Spices, a multi-layered allegory that takes into its broad sweep an array of social, political, and gender confrontations, is a tale at once cogent and potent. Ketan Mehta addresses a complex web of dark themes – colonial oppression, rural exploitation, the ugliness of vulgar virility, and the brutalization of women against a backdrop whose barrenness suggests an almost dehumanized state of existence – with deceptive simplicity.
Coming in the wake of Bhavni Bhavai, Ketan Mehta’s breakthrough film, Spices, strengthened the director’s credentials as a storyteller endowed with the ability to blend the traditional conventions of Gujarati (the regional language of the western Indian state of Gujarat), narrative idioms with a modern, innovative cinematic language. Both in terms of visual appeal and dramatic energy, it is a film that is compelling from beginning to end.

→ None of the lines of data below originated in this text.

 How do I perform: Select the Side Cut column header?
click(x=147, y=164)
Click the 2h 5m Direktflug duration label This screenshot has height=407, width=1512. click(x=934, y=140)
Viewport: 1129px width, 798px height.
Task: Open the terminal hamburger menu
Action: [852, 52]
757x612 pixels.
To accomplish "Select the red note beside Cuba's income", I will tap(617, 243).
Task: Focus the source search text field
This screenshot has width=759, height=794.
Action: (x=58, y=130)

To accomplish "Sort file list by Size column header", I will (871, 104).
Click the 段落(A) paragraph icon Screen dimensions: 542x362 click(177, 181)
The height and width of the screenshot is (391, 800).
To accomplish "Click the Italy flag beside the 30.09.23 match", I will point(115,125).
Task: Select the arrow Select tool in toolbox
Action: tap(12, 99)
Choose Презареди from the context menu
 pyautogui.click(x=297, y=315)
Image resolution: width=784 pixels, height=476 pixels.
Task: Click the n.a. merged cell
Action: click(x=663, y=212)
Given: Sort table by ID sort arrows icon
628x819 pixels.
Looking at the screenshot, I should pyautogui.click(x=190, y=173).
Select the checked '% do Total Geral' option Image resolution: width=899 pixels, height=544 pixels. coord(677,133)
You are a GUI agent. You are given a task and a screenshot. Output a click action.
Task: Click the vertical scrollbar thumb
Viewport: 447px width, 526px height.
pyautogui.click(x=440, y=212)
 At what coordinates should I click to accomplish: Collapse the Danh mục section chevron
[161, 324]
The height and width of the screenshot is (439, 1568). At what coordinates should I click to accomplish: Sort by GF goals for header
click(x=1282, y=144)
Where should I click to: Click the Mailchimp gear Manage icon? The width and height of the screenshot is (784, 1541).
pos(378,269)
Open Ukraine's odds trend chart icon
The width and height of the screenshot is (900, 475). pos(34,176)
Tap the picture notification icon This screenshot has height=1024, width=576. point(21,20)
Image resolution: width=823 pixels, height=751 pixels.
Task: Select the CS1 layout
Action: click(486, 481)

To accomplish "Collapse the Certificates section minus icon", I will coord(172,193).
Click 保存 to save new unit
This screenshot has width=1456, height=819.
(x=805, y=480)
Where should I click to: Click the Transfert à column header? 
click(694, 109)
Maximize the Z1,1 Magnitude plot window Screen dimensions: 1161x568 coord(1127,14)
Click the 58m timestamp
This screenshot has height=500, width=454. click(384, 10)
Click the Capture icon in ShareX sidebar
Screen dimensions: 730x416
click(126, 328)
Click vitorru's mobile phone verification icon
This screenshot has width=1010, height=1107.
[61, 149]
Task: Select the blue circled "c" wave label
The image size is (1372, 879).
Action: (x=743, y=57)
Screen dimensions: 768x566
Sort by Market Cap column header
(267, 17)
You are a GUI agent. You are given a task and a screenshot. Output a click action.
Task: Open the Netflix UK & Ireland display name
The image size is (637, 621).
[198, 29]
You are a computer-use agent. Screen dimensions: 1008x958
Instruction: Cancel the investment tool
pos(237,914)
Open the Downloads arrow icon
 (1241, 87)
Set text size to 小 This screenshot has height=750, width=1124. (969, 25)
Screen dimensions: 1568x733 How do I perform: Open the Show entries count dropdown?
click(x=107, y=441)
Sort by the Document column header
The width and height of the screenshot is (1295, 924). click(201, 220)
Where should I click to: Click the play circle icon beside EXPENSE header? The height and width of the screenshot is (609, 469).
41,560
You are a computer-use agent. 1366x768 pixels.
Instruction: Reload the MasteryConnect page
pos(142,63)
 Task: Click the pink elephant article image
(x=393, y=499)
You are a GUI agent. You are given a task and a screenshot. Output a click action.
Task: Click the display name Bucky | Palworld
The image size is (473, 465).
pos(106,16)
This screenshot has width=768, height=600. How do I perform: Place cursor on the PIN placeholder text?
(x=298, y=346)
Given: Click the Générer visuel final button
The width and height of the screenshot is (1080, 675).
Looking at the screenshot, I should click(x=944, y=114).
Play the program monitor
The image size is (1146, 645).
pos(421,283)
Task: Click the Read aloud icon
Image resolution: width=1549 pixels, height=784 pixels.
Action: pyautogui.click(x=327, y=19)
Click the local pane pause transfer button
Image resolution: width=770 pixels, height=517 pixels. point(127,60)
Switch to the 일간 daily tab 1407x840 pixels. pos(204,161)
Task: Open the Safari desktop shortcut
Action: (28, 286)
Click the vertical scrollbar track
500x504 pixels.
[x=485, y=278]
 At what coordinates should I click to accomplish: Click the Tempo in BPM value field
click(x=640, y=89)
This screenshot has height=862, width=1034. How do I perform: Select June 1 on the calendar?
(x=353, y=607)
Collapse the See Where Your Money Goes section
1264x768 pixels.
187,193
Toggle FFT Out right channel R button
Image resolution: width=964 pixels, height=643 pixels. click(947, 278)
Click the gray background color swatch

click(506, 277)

Spices is set in a dust bowl of a village in pre-independence India where red chilies constitute the only agricultural output. Life revolves around a spice factory where the women of the village grind the chilies to powder. But they are sitting ducks. They are illiterate, their men are boors and spineless wastrels, and the landlords call the shots.
A lecherous Subedar (Naseeruddin Shah) rides into the village with his force of tax collectors. The Subedar is a desperado whose persona is informed by markedly comic-strip elements. His hair is parted in the middle, and he sports a handlebar moustache. He would have been a completely risible clown but for the sadistic streak in his character. His inflated sense of authority and the villagers’ singular lack of courage egg him on to ride roughshod over the hamlet.
He sets his eyes on the beautiful Sonbai (Smita Patil in one of the finest performances of her short but eventful acting career), and orders the headman to hand her over to him or else face an all-out attack on the hamlet.
When the men decide to give in to the Subedar’s demand to save the village, Sonbai and the other women take refuge in the spice factory. The final scene makes a statement so powerful, you will never forget it.
Indian cinema has rarely seen a stronger, more pointed celebration of the power of women to strike back when pushed to the wall.